Per Matt
Have you ever wondered what might possibly be the absolute WORST Stephen King adaptation to grace the big screen? If, for some reason, you’ve actually watched Cell, which was released in 2016 as a science-fiction horror film, produced by The Genre Department and distributed by Saban Films and Lionsgate, you might just know what I’m talking about. Cell is My Guilty Pleasure.

Based on King’s bestselling book, this movie wonders aloud: What would happen after a weird signal emits from everyone’s phones, transforming its users into an all-new type of mindless Zombie? If you imagined they became flesh-eating monsters that somehow operate with a hive mind that’s also telepathic, you could probably write a better story than this one, by the king of creepy.

Much like the infected of 28 Days Later, these walkers are fast moving, practically flocking like birds in Zombie herds. Much like The Walking Dead, they gravitate toward noise. Unlike both of those films, these “phoners,” as they’re called, make some sort of clicking or screeching sounds to communicate, but they really cannot smell their prey, which seems very odd.

Samuel L. Jackson does the best with what little character development he’s given, while John Cusack appears as the lead actor, as well as the executive producer. Labeled as an “innovative thriller,” the story does a pretty good job at offering an interesting “What If” scenario, tagging a different spin onto a familiar subgenre. But it’s really only followed by a lot of plot holes and a peculiar conclusion where you have no idea what just happened after immediately watching it. Honestly, Cusack should receive a lot of the blame, but I think much of it should be blamed on Director Tod Williams (Paranormal Activity 2), who only seems to have five feature films on his resume. Oddly enough, he hasn’t directed anything after this bomb was released. It should come as no surprise, really.
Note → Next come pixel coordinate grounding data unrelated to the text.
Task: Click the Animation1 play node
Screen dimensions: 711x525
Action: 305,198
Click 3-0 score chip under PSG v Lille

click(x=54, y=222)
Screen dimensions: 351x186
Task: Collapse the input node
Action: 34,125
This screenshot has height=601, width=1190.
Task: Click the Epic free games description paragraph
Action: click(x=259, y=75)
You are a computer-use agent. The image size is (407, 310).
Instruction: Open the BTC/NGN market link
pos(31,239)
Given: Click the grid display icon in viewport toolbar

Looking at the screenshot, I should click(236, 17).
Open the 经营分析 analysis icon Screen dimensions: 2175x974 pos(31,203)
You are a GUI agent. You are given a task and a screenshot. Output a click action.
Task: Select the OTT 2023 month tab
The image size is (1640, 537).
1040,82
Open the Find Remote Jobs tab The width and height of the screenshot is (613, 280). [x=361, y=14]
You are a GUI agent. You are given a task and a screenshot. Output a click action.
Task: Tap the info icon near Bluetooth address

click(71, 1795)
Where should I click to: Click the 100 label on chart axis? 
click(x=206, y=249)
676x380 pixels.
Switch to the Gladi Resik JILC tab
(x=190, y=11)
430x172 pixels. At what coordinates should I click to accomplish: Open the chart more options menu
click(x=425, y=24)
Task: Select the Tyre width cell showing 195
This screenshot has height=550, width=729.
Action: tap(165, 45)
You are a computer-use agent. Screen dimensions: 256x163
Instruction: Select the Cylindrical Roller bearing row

“It’s too early to think we know the rules.”

Clearly, this is a low-budget horror flick, but it actually looks good. Mind you, it’s not written well and the direction really is the worst — can’t say a lot about the overall acting, either — but the cinematography is decent. Now, when it’s dark, you really can’t tell what’s happening onscreen due to a lack of ambient light, and that’s not a good thing, but it is an obvious element of a micro-budgeted film. And speaking of the king of low-budget masterpieces, Troma’s own Lloyd Kaufman makes a cameo appearance (I seemed to have missed it, even while knowing about it before watching the film).

I had really hoped to learn more about the primary antagonist, who haunts everyone’s dreams and goes by many names. Known as The Night Traveler, The Profit of the Apocalypse and The President of the Internet, sadly, this was a missed opportunity, and not much else about this character is ever revealed. That was a big bummer.

A pile of burnt-to-a-crisp phones is symbolic. Jackson looks good with some gray in his scruff. And Haverhill gets a shout out (another reference to the city can be found in NOS4A2, which was written by King’s son, Joe Hill).

Ultimately, no place is totally safe and a cause of “the pulse” really isn’t given. The ever-present mood is heavy on painting despair and dread everywhere. The climax of the story involves a “phone-free” zone, which is actually a trap (no place is ever truly “phone free,” is it?), and one of the few insights of the writer. Could this be Stephen King’s witty thoughts on technology? No matter who came up with this plot device, I liked it and agreed with it.

“Us three are like bugs, who had the dumb luck to avoid the stomp of a giant’s foot.”

I really wanted to like this one… but I simply couldn’t. Would the end product have drastically improved, had the film’s original director, Eli Roth, not backed out due to studio interference? Absolutely. You can guarantee its box office would’ve been much greater than the $1 million this one made.

Don’t give Cell a call, unless you’re a glutton for mediocrity.